I think you would be wise to regard your H's interest in BDSM and his cheating on you with prostitutes as two separate and not necessarily related issues. You might even want to think about the use of prostitutes as two separate issues; the act and the lying about it. What I mean is you might ask yourself how you would feel about your H asking you if it would be okay if he went to visit a prostitute just to get turned on by spanking her if he didn't do anything beyond that. I'm not saying you should be "good" with any of it, just that it might be interesting to see what component of the problem bothers you the most.

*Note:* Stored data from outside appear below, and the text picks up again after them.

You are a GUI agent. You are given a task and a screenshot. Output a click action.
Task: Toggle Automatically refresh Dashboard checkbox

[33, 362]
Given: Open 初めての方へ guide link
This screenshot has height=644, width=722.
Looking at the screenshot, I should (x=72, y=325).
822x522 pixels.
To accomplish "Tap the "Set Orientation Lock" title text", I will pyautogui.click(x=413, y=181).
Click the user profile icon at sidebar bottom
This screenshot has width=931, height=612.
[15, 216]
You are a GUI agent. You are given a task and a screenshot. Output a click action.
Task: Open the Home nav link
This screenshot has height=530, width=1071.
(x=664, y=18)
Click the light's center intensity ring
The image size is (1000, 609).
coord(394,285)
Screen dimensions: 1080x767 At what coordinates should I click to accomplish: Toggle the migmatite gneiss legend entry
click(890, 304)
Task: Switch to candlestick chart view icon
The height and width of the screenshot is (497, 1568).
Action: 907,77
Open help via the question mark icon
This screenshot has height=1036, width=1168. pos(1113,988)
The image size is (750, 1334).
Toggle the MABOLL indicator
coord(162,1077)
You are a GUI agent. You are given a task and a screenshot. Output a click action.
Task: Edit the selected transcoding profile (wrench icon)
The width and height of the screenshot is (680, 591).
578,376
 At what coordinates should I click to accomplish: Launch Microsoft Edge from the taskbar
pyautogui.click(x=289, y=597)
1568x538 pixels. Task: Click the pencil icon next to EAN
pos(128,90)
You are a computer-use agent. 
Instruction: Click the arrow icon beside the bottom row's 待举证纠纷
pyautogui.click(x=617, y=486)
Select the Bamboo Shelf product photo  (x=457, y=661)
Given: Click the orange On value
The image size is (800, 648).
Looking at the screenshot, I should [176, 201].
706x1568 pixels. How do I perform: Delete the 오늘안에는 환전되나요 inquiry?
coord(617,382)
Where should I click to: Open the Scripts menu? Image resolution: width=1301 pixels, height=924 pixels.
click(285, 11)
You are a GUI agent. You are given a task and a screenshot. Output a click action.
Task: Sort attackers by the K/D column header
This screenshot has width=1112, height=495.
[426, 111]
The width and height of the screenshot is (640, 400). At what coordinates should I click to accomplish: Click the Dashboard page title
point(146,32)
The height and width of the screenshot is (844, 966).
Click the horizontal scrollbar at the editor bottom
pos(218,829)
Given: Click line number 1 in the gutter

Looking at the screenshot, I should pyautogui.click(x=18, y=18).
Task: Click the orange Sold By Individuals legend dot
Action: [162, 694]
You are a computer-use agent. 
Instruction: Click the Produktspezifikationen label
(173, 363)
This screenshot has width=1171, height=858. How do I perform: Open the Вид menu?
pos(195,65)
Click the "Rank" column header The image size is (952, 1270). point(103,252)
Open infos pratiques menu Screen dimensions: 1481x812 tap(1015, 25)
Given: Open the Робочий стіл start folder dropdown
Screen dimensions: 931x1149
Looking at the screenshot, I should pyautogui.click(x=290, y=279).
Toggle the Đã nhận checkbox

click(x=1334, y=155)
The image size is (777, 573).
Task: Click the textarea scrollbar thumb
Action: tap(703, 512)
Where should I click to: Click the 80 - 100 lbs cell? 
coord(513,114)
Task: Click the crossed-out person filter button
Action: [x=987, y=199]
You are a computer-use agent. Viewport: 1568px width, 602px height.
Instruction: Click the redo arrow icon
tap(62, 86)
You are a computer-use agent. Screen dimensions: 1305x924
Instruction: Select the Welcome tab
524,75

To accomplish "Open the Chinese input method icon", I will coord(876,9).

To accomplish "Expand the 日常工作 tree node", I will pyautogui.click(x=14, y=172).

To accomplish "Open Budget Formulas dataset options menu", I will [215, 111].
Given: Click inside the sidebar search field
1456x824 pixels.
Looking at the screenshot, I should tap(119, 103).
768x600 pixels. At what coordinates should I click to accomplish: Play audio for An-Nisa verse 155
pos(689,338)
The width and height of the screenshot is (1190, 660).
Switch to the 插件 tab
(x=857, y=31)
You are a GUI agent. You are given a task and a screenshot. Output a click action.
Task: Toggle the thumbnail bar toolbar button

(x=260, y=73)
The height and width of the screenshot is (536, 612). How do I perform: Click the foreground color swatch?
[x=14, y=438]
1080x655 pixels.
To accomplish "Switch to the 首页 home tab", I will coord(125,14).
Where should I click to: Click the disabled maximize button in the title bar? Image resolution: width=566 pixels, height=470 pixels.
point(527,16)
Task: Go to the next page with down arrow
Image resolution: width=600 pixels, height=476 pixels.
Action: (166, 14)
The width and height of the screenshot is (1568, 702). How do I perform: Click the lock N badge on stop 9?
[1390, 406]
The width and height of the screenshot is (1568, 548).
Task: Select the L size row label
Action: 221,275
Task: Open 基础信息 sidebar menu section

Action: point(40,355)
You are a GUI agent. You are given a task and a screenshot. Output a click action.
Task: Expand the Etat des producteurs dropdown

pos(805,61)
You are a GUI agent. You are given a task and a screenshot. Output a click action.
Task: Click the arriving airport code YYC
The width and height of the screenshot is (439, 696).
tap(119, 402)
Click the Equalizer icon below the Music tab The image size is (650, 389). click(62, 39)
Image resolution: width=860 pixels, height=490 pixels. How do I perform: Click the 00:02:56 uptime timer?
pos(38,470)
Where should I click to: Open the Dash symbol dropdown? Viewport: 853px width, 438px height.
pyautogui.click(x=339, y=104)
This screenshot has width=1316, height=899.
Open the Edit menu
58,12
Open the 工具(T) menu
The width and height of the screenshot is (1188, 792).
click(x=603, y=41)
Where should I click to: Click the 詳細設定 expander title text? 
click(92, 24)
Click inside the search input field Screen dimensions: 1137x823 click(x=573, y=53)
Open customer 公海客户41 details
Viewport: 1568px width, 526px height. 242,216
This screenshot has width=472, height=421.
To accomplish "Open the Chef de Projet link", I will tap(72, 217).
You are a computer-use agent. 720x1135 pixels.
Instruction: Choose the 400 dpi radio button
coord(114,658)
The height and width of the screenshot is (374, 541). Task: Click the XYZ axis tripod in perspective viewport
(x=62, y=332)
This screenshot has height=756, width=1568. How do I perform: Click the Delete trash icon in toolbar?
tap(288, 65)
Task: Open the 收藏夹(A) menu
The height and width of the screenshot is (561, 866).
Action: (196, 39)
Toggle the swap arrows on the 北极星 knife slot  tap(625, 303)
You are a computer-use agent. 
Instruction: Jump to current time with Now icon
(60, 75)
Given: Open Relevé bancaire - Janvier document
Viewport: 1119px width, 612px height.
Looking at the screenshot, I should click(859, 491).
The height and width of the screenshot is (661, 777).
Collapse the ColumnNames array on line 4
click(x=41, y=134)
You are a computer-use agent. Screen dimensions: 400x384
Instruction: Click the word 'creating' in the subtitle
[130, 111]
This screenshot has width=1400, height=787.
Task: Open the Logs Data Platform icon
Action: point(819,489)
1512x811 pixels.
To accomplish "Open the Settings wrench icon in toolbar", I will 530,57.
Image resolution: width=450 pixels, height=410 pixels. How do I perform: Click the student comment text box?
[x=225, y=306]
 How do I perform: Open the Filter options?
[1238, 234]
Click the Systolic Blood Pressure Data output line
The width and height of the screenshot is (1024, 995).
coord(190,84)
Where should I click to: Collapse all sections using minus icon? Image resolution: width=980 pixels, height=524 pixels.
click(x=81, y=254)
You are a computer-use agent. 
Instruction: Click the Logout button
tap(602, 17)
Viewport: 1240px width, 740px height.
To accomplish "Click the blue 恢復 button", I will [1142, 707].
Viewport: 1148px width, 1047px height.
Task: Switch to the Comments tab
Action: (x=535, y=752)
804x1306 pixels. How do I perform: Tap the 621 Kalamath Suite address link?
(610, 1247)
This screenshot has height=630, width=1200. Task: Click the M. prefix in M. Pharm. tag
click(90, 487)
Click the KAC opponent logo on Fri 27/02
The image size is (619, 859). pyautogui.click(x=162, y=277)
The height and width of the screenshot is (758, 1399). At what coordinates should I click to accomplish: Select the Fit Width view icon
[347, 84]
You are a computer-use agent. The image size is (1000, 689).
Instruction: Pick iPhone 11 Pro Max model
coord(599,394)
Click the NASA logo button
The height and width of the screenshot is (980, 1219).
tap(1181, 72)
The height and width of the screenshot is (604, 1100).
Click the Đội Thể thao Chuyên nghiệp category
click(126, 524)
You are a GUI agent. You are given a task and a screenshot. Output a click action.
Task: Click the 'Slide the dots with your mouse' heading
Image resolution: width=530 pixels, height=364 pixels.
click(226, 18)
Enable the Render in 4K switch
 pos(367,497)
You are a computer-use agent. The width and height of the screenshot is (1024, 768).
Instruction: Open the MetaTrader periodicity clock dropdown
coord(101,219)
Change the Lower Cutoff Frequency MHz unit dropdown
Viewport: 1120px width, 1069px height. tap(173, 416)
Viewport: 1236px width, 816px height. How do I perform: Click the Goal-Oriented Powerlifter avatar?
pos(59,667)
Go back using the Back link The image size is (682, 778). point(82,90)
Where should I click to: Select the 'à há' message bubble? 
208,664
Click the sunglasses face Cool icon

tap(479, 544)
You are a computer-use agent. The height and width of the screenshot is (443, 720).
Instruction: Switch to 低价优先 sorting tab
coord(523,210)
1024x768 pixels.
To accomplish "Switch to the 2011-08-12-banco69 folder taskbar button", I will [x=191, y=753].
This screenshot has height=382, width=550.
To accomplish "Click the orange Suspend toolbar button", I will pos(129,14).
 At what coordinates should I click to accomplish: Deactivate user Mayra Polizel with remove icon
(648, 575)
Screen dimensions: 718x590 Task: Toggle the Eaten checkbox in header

IMO, BDSM is not necessarily an all-encompassing sexual style. Many/most people like/practice some aspects of BDSM but might be turned off or repulsed or just not interested in others. For instance, I've been turned on by spanking fantasies (probably #20 on my all time hot fantasy list) ever since a friend of mine in high school got spanked by a guy she hooked up with and told us all the lurid details at the lunch table. I think my initial reaction was to inhale pop up my nose I was laughing so hard, but still I was intrigued. OTOH, anything Gothic like nipple clamps or chains or vampire fantasies does nothing for me at all. Or for another example, a lot of people who like the idea of being tied down with velvet ropes would shudder at the idea of having one of those scary leather masks or harnesses put on them. The funny thing is most of the people I've known who were into the scariest kind of BDSM have been very nerdy, gentle, Star Trek watching, Hobbit-loving people outside of their sexual life. Maybe you should find out more about your H's preferences/desires in this area, some of them might not be outside your circle of acceptability. Maybe you should suggest that your H let you spank him. His reaction to this suggestion might be instructive.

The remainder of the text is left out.